Selecting Optimal Camera Views for Gait Analysis: A Multi-Metric Assessment of 2D Projections
This provides the first systematic evidence to guide camera deployment in 2D gait analysis, enhancing clinical utility for healthcare professionals.
The study tackled the problem of selecting optimal camera views for 2D markerless gait analysis by comparing frontal and lateral views against 3D motion capture ground truth, finding that lateral views significantly outperformed for sagittal kinematics (e.g., step length DTW: 53.08 vs. 69.87) while frontal views were superior for symmetry parameters (e.g., trunk rotation KLD: 0.09 vs. 0.30).

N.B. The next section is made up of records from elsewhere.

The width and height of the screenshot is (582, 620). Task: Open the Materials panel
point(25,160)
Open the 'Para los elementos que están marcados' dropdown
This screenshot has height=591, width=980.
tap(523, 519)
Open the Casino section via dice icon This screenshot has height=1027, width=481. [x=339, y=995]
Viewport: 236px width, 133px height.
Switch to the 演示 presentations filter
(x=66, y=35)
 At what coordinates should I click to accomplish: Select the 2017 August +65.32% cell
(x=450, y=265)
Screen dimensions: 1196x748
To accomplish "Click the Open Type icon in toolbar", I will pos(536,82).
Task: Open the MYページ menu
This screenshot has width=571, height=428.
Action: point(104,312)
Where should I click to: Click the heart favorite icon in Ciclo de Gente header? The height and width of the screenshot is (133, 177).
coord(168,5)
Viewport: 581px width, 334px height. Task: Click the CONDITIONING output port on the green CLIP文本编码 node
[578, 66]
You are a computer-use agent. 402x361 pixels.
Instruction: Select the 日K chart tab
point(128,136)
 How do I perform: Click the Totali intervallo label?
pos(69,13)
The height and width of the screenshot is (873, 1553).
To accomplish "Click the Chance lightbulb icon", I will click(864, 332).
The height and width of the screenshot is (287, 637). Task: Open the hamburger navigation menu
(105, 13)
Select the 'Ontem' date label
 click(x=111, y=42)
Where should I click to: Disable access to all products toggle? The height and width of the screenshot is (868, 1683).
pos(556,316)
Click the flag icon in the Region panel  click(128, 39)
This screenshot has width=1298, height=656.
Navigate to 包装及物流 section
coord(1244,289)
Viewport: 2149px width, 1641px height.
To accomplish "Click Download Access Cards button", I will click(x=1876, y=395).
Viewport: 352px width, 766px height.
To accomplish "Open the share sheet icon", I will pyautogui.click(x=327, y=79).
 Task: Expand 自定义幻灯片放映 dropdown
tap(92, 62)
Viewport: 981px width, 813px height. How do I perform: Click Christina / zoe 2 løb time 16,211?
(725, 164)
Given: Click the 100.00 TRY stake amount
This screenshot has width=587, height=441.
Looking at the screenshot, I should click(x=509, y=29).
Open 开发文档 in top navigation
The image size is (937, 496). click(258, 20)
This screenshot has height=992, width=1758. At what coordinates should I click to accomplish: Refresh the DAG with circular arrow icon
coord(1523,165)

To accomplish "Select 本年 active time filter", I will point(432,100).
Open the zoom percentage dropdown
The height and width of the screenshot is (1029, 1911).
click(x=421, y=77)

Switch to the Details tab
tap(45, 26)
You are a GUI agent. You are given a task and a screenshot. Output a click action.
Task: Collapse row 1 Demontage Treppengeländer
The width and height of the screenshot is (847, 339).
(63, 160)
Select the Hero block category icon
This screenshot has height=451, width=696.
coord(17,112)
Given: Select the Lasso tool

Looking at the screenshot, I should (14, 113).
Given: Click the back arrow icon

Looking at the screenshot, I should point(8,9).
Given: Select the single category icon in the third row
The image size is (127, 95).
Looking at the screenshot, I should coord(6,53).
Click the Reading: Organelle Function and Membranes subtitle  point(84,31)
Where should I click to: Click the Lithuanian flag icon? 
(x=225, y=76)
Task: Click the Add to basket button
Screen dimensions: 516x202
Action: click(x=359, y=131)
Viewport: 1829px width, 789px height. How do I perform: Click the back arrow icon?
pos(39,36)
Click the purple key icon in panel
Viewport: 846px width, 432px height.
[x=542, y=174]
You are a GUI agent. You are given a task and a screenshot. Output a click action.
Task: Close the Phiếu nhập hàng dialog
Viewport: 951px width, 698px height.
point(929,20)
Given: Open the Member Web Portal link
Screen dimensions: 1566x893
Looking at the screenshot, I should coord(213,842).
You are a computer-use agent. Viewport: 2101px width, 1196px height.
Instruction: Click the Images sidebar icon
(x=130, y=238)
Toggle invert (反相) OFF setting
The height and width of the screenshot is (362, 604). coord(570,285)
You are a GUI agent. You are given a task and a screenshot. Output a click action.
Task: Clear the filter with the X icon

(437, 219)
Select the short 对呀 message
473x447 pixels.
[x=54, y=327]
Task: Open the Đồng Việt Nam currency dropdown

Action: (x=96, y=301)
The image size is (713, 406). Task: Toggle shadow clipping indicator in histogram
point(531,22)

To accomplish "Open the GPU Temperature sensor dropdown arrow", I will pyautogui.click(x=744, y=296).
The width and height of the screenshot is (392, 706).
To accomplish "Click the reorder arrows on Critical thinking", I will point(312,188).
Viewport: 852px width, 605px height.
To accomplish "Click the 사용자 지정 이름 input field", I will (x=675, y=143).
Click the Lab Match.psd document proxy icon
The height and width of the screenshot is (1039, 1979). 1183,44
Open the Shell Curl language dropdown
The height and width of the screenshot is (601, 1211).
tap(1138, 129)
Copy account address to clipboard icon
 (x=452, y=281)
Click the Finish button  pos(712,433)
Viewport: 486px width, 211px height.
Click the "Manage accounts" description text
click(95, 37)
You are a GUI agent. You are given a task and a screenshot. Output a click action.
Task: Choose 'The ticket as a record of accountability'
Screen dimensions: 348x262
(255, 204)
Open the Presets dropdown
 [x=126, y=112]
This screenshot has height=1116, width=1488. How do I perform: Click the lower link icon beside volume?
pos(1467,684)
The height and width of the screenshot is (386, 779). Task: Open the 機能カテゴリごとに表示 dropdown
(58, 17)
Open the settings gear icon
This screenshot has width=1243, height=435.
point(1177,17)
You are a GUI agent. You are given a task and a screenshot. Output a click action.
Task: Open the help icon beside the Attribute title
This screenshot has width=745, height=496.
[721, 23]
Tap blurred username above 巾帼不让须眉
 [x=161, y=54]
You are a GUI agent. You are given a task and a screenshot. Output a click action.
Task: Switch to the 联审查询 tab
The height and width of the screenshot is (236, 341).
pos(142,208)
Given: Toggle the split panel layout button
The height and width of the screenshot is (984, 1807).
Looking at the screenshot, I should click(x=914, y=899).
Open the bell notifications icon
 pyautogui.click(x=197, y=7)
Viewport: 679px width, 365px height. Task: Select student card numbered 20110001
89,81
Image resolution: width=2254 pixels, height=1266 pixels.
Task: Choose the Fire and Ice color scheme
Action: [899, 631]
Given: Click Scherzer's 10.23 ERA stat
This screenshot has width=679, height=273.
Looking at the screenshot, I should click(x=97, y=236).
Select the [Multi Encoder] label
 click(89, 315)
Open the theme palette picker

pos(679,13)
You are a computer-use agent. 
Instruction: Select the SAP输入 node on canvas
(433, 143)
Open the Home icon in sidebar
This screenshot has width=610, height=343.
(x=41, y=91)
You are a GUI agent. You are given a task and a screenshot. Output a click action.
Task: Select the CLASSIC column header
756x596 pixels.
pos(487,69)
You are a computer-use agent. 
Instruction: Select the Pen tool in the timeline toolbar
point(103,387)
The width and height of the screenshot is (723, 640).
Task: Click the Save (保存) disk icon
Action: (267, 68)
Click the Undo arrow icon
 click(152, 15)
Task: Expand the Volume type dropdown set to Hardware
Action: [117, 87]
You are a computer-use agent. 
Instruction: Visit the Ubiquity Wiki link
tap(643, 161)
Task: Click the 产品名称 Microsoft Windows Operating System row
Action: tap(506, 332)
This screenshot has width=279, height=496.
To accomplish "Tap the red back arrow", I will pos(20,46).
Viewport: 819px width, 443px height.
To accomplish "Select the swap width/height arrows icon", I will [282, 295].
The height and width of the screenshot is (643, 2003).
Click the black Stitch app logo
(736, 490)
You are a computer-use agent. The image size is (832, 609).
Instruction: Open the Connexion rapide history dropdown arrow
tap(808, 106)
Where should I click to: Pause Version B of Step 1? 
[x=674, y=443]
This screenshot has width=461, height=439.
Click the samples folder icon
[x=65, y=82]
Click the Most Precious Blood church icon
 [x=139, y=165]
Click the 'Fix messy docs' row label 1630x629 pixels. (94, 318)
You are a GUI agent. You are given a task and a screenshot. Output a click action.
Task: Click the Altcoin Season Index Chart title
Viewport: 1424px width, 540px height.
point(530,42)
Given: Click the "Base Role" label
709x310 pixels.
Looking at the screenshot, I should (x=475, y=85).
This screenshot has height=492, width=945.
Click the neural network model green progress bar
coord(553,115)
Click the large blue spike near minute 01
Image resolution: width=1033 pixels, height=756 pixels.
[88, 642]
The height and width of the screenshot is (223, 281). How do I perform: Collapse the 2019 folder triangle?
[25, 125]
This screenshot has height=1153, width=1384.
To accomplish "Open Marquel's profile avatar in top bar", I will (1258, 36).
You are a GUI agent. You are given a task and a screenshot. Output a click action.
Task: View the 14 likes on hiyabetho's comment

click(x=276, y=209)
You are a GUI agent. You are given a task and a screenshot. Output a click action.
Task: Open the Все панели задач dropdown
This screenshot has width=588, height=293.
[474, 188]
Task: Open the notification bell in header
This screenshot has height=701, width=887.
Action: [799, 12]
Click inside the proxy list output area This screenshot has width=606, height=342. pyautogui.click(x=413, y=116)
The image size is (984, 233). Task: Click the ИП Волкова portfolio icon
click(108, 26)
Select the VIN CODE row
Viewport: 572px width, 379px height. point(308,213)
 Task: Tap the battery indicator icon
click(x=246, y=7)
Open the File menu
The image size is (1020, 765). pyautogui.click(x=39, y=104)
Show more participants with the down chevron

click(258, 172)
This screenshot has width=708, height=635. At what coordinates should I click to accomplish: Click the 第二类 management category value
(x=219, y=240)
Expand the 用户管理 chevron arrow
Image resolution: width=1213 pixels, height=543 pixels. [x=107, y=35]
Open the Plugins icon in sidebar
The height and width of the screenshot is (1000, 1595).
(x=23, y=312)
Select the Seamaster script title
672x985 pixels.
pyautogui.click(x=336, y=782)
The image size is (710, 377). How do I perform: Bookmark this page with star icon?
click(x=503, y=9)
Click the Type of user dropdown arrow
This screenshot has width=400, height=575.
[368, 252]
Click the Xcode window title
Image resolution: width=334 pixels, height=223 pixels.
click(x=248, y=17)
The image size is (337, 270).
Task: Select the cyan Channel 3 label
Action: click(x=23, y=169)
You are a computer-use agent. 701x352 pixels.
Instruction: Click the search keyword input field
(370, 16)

Objective: To systematically quantify the effect of the camera view (frontal vs. lateral) on the accuracy of 2D markerless gait analysis relative to 3D motion capture ground truth. Methods: Gait data from 18 subjects were recorded simultaneously using frontal, lateral and 3D motion capture systems. Pose estimation used YOLOv8. Four metrics were assessed to evaluate agreement: Dynamic Time Warping (DTW) for temporal alignment, Maximum Cross-Correlation (MCC) for signal similarity, Kullback-Leibler Divergence (KLD) for distribution differences, and Information Entropy (IE) for complexity. Wilcoxon signed-rank tests (significance: $p < 0.05$) and Cliff's delta ($δ$) were used to measure statistical differences and effect sizes. Results: Lateral views significantly outperformed frontal views for sagittal plane kinematics: step length (DTW: $53.08 \pm 24.50$ vs. $69.87 \pm 25.36$, $p = 0.005$) and knee rotation (DTW: $106.46 \pm 38.57$ vs. $155.41 \pm 41.77$, $p = 0.004$). Frontal views were superior for symmetry parameters: trunk rotation (KLD: $0.09 \pm 0.06$ vs. $0.30 \pm 0.19$, $p < 0.001$) and wrist-to-hipmid distance (MCC: $105.77 \pm 29.72$ vs. $75.20 \pm 20.38$, $p = 0.003$). Effect sizes were medium-to-large ($δ: 0.34$--$0.76$). Conclusion: Camera view critically impacts gait parameter accuracy. Lateral views are optimal for sagittal kinematics; frontal views excel for trunk symmetry. Significance: This first systematic evidence enables data-driven camera deployment in 2D gait analysis, enhancing clinical utility. Future implementations should leverage both views via disease-oriented setups.